Rewrite every line of the records below, replacing each occurrence of "Toggle" with "Switch" and leaving everything else unchanged.

--- Record extracts ---
····················
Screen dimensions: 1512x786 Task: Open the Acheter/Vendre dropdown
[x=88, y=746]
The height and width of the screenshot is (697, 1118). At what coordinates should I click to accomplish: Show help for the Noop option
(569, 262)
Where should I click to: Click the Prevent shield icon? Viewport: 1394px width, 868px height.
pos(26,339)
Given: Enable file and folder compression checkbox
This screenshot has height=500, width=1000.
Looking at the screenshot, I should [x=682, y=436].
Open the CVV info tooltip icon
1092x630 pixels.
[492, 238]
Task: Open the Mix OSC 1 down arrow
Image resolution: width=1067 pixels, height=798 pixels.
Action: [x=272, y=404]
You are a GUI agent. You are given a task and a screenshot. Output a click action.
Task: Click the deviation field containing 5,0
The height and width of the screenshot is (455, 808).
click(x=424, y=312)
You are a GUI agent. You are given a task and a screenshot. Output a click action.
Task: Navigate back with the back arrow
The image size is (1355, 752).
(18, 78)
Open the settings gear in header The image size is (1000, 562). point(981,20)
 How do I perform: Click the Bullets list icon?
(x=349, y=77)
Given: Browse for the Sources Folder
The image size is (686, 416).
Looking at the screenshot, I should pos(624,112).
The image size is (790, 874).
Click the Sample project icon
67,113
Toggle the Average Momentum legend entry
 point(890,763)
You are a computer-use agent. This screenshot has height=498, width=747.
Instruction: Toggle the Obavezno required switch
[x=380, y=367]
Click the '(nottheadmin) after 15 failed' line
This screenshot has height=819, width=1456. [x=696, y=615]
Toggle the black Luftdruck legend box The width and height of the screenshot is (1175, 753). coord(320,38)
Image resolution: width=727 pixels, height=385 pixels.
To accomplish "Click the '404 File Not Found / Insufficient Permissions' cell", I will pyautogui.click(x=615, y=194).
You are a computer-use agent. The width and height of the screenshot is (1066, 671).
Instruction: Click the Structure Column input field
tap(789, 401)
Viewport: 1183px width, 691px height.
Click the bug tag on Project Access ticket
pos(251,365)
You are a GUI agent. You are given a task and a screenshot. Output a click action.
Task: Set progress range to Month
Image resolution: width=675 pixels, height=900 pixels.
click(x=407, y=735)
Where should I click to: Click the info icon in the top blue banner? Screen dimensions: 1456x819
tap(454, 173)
····················
--- Output ---
Screen dimensions: 1512x786 Task: Open the Acheter/Vendre dropdown
[x=88, y=746]
The height and width of the screenshot is (697, 1118). At what coordinates should I click to accomplish: Show help for the Noop option
(569, 262)
Where should I click to: Click the Prevent shield icon? Viewport: 1394px width, 868px height.
pos(26,339)
Given: Enable file and folder compression checkbox
This screenshot has height=500, width=1000.
Looking at the screenshot, I should [x=682, y=436].
Open the CVV info tooltip icon
1092x630 pixels.
[492, 238]
Task: Open the Mix OSC 1 down arrow
Image resolution: width=1067 pixels, height=798 pixels.
Action: [x=272, y=404]
You are a GUI agent. You are given a task and a screenshot. Output a click action.
Task: Click the deviation field containing 5,0
The height and width of the screenshot is (455, 808).
click(x=424, y=312)
You are a GUI agent. You are given a task and a screenshot. Output a click action.
Task: Navigate back with the back arrow
The image size is (1355, 752).
(18, 78)
Open the settings gear in header The image size is (1000, 562). point(981,20)
 How do I perform: Click the Bullets list icon?
(x=349, y=77)
Given: Browse for the Sources Folder
The image size is (686, 416).
Looking at the screenshot, I should pos(624,112).
The image size is (790, 874).
Click the Sample project icon
67,113
Switch the Average Momentum legend entry
 point(890,763)
You are a computer-use agent. This screenshot has height=498, width=747.
Instruction: Switch the Obavezno required switch
[x=380, y=367]
Click the '(nottheadmin) after 15 failed' line
This screenshot has height=819, width=1456. [x=696, y=615]
Switch the black Luftdruck legend box The width and height of the screenshot is (1175, 753). coord(320,38)
Image resolution: width=727 pixels, height=385 pixels.
To accomplish "Click the '404 File Not Found / Insufficient Permissions' cell", I will pyautogui.click(x=615, y=194).
You are a computer-use agent. The width and height of the screenshot is (1066, 671).
Instruction: Click the Structure Column input field
tap(789, 401)
Viewport: 1183px width, 691px height.
Click the bug tag on Project Access ticket
pos(251,365)
You are a GUI agent. You are given a task and a screenshot. Output a click action.
Task: Set progress range to Month
Image resolution: width=675 pixels, height=900 pixels.
click(x=407, y=735)
Where should I click to: Click the info icon in the top blue banner? Screen dimensions: 1456x819
tap(454, 173)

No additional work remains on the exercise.